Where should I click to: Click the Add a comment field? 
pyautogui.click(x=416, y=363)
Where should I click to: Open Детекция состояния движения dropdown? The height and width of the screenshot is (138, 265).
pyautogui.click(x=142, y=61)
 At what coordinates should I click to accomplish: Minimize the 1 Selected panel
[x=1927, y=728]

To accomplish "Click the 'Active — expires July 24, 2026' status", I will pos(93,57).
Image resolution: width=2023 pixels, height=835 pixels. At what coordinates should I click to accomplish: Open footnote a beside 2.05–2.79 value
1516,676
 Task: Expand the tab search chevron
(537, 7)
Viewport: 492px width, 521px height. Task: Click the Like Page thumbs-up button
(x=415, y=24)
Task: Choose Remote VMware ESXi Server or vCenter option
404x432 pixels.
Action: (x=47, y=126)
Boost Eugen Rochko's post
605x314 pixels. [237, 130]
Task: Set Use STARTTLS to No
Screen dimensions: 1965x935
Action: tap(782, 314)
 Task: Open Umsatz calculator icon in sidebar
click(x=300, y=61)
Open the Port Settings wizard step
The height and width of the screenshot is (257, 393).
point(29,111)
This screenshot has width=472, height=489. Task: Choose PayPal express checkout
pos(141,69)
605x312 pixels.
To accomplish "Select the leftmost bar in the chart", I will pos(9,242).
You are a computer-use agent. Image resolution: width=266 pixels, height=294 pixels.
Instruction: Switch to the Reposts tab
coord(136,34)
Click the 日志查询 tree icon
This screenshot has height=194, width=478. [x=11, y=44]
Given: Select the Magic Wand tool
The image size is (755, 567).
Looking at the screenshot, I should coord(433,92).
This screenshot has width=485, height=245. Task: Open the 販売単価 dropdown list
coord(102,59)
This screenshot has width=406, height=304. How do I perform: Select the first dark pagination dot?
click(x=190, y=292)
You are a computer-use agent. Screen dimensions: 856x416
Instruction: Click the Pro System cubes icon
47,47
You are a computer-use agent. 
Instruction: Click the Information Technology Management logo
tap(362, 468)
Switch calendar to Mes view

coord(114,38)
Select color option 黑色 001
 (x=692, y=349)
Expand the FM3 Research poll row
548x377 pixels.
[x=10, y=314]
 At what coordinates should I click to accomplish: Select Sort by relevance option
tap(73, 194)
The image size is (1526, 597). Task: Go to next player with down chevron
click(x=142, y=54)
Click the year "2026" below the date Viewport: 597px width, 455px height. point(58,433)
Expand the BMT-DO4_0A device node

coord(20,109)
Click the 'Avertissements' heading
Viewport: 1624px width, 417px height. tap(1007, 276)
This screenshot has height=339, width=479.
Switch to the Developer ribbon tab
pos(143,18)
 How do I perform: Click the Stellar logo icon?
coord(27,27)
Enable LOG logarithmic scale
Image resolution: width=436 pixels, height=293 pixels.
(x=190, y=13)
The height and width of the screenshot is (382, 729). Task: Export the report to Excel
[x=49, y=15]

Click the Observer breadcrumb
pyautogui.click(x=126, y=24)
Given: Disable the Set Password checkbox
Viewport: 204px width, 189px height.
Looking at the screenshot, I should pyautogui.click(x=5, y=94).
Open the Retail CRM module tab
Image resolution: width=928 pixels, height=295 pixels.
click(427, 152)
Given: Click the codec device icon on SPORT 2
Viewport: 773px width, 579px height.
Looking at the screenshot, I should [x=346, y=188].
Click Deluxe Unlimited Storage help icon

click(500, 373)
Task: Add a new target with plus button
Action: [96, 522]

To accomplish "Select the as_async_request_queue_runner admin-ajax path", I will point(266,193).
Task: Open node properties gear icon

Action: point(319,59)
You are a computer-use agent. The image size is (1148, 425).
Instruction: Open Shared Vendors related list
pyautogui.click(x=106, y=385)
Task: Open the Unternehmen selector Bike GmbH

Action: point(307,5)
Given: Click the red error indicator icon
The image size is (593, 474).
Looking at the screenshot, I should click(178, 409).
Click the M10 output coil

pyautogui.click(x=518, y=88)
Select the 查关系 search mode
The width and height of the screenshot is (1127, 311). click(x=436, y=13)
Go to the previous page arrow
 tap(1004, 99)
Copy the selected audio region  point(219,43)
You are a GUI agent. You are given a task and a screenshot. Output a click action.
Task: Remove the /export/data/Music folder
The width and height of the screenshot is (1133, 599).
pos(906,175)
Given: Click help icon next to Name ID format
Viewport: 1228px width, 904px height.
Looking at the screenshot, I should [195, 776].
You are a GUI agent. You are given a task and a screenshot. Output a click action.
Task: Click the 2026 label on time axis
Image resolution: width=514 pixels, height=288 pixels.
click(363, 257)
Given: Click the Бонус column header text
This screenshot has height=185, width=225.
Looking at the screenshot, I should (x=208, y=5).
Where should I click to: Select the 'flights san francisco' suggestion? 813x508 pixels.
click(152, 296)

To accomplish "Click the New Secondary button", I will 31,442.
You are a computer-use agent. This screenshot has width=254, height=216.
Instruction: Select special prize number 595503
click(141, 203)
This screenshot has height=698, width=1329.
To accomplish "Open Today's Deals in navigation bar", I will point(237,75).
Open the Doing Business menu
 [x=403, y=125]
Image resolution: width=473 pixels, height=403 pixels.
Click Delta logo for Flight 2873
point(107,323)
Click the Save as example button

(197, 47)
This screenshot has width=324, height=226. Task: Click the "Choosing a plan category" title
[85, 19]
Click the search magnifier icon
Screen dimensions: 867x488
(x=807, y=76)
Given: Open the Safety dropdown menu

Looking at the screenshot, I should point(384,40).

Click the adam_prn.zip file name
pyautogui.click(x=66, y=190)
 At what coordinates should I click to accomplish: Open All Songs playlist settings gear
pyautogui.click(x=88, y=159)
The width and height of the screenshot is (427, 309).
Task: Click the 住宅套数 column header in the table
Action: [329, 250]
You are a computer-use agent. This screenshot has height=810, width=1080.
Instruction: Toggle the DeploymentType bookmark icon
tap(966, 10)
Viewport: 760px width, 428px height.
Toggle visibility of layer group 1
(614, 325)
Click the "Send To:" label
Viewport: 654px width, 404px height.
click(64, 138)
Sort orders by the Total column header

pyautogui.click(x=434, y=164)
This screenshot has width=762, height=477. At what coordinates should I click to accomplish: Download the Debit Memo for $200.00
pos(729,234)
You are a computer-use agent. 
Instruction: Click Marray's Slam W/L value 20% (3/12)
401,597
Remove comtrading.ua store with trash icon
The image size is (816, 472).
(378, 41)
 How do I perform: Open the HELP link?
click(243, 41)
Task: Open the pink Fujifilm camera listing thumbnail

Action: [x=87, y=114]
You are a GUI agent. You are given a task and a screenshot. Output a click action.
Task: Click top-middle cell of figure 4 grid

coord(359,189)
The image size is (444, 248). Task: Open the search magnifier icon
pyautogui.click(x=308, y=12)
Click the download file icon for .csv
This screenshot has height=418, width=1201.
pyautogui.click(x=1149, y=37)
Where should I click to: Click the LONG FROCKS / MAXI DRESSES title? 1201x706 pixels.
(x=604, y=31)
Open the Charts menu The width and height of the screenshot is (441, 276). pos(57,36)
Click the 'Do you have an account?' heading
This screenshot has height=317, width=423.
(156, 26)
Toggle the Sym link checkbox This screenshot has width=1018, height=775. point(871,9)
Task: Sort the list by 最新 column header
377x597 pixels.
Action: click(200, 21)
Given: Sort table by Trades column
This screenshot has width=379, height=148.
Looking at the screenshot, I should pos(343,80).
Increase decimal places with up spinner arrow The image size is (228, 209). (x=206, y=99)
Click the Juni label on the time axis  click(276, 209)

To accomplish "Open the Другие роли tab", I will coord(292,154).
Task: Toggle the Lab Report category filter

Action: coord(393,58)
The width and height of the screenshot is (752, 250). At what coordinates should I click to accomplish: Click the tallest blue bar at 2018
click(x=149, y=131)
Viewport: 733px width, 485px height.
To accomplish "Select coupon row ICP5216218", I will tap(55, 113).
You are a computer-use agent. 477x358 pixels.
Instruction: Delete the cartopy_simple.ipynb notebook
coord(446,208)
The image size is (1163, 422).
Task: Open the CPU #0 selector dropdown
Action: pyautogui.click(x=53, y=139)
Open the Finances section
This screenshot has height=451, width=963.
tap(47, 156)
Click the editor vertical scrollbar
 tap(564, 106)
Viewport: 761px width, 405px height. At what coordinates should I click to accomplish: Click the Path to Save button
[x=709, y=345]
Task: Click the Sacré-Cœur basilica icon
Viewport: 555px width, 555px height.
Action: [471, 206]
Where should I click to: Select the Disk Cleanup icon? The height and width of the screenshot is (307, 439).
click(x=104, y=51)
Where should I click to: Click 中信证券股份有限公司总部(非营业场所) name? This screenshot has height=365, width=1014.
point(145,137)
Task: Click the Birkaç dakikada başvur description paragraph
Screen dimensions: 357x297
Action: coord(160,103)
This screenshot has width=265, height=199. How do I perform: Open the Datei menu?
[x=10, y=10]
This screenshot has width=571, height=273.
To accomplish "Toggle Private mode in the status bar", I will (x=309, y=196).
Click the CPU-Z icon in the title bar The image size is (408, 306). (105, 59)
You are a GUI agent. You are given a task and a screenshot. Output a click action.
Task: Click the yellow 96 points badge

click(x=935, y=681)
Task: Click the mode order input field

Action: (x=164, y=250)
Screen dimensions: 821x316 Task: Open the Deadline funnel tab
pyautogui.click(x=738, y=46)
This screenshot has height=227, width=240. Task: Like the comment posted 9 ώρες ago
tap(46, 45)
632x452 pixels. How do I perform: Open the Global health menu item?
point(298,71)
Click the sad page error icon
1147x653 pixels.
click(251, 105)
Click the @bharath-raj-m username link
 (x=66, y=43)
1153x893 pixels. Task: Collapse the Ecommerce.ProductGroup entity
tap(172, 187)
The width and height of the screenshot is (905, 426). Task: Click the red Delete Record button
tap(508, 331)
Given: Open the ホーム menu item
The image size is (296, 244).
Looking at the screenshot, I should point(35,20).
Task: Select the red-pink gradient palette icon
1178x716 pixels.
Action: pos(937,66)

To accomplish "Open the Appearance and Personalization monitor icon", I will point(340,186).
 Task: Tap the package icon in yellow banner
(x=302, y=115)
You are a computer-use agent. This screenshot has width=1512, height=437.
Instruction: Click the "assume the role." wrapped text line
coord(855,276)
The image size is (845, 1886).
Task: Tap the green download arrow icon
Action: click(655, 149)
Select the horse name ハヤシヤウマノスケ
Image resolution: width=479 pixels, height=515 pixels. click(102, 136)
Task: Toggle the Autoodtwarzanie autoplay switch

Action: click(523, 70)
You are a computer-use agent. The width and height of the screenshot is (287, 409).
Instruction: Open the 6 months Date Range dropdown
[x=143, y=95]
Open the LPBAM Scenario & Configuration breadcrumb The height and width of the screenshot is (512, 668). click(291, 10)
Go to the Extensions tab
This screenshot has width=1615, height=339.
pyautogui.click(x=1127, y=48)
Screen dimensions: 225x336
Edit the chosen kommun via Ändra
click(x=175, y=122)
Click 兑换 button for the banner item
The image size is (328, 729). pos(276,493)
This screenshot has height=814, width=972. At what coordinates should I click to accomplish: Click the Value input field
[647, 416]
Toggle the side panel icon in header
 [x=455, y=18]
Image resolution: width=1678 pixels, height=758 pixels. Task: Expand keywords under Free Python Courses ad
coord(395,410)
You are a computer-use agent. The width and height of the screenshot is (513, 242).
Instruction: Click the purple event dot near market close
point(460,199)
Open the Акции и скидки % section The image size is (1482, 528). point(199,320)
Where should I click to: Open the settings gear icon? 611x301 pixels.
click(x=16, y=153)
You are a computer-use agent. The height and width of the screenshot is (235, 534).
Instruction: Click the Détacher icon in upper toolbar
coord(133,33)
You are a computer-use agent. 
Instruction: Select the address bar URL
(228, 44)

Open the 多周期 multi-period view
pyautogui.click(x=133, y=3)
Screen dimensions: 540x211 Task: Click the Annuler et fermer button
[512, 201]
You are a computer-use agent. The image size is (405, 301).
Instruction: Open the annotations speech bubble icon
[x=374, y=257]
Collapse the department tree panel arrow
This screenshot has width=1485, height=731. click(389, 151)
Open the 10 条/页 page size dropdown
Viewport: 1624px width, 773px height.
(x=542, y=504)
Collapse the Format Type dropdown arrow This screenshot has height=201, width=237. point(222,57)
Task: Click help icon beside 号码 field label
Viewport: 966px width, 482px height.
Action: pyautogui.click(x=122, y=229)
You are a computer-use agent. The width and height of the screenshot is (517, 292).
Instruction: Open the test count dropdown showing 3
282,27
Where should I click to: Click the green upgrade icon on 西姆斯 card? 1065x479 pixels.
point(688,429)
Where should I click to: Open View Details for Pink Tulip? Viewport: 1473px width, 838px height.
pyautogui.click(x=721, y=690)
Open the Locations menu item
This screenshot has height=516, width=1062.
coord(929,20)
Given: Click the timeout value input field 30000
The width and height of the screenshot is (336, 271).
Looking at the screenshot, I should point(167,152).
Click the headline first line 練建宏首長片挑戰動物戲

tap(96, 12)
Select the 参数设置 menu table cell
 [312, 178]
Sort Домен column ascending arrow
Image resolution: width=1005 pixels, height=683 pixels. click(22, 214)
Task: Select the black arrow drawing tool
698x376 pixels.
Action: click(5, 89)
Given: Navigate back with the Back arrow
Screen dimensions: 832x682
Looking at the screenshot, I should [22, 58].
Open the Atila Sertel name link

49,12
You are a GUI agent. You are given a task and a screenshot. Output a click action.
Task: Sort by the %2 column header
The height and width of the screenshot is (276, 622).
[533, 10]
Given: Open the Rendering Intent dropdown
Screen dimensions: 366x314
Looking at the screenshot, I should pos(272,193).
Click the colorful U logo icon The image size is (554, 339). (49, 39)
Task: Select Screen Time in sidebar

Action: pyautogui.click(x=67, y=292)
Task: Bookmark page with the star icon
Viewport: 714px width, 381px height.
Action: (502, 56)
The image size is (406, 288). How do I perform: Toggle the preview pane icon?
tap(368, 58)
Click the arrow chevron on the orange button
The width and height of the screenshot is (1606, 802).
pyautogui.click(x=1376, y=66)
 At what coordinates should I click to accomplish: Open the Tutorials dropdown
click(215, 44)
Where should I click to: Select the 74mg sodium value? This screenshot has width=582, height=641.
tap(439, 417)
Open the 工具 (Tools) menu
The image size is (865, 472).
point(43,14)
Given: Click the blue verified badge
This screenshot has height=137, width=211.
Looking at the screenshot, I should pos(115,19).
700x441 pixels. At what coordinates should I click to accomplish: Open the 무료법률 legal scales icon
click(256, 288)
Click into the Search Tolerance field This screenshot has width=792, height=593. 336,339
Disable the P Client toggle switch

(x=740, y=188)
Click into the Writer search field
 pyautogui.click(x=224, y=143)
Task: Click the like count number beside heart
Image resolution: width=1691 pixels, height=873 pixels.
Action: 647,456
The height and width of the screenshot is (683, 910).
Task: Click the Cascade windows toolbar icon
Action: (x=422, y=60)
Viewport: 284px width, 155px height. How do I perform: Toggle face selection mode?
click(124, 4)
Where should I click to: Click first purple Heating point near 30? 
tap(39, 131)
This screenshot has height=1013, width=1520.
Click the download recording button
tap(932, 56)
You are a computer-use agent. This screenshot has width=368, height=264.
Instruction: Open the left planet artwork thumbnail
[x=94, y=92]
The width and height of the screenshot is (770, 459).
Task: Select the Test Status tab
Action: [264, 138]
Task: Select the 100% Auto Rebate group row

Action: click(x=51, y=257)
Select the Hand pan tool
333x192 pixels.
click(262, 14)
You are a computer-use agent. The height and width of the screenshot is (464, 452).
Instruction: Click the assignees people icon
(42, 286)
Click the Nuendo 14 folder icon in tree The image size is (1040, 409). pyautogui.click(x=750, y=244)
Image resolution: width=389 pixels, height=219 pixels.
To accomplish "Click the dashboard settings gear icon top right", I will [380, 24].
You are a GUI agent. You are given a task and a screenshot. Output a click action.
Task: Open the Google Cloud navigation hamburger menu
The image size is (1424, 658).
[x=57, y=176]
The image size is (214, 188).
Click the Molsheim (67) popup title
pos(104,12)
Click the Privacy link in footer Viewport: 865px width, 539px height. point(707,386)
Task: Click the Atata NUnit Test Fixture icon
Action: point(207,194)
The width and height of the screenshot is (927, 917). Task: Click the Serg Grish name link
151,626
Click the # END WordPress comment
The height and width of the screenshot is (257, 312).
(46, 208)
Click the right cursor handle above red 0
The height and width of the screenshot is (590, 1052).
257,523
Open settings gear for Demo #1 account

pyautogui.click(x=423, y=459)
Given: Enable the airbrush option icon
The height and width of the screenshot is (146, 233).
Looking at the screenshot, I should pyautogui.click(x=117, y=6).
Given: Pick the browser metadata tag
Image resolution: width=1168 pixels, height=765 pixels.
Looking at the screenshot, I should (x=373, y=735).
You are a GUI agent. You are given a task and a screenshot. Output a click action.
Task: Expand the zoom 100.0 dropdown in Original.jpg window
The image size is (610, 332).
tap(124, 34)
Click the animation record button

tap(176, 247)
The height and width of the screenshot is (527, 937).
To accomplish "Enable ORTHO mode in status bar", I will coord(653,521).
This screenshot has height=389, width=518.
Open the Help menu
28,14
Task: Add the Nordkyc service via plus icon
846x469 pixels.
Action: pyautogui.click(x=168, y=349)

* What the task requires: Give again, word for word, every line of the listing above from the one with "Task: Expand the tab search chevron" to the one with "Given: Select the Magic Wand tool", both inclusive, and nothing beyond them.

* Answer space:
 Task: Expand the tab search chevron
(537, 7)
Viewport: 492px width, 521px height. Task: Click the Like Page thumbs-up button
(x=415, y=24)
Task: Choose Remote VMware ESXi Server or vCenter option
404x432 pixels.
Action: (x=47, y=126)
Boost Eugen Rochko's post
605x314 pixels. [237, 130]
Task: Set Use STARTTLS to No
Screen dimensions: 1965x935
Action: tap(782, 314)
 Task: Open Umsatz calculator icon in sidebar
click(x=300, y=61)
Open the Port Settings wizard step
The height and width of the screenshot is (257, 393).
point(29,111)
This screenshot has width=472, height=489. Task: Choose PayPal express checkout
pos(141,69)
605x312 pixels.
To accomplish "Select the leftmost bar in the chart", I will pos(9,242).
You are a computer-use agent. Image resolution: width=266 pixels, height=294 pixels.
Instruction: Switch to the Reposts tab
coord(136,34)
Click the 日志查询 tree icon
This screenshot has height=194, width=478. [x=11, y=44]
Given: Select the Magic Wand tool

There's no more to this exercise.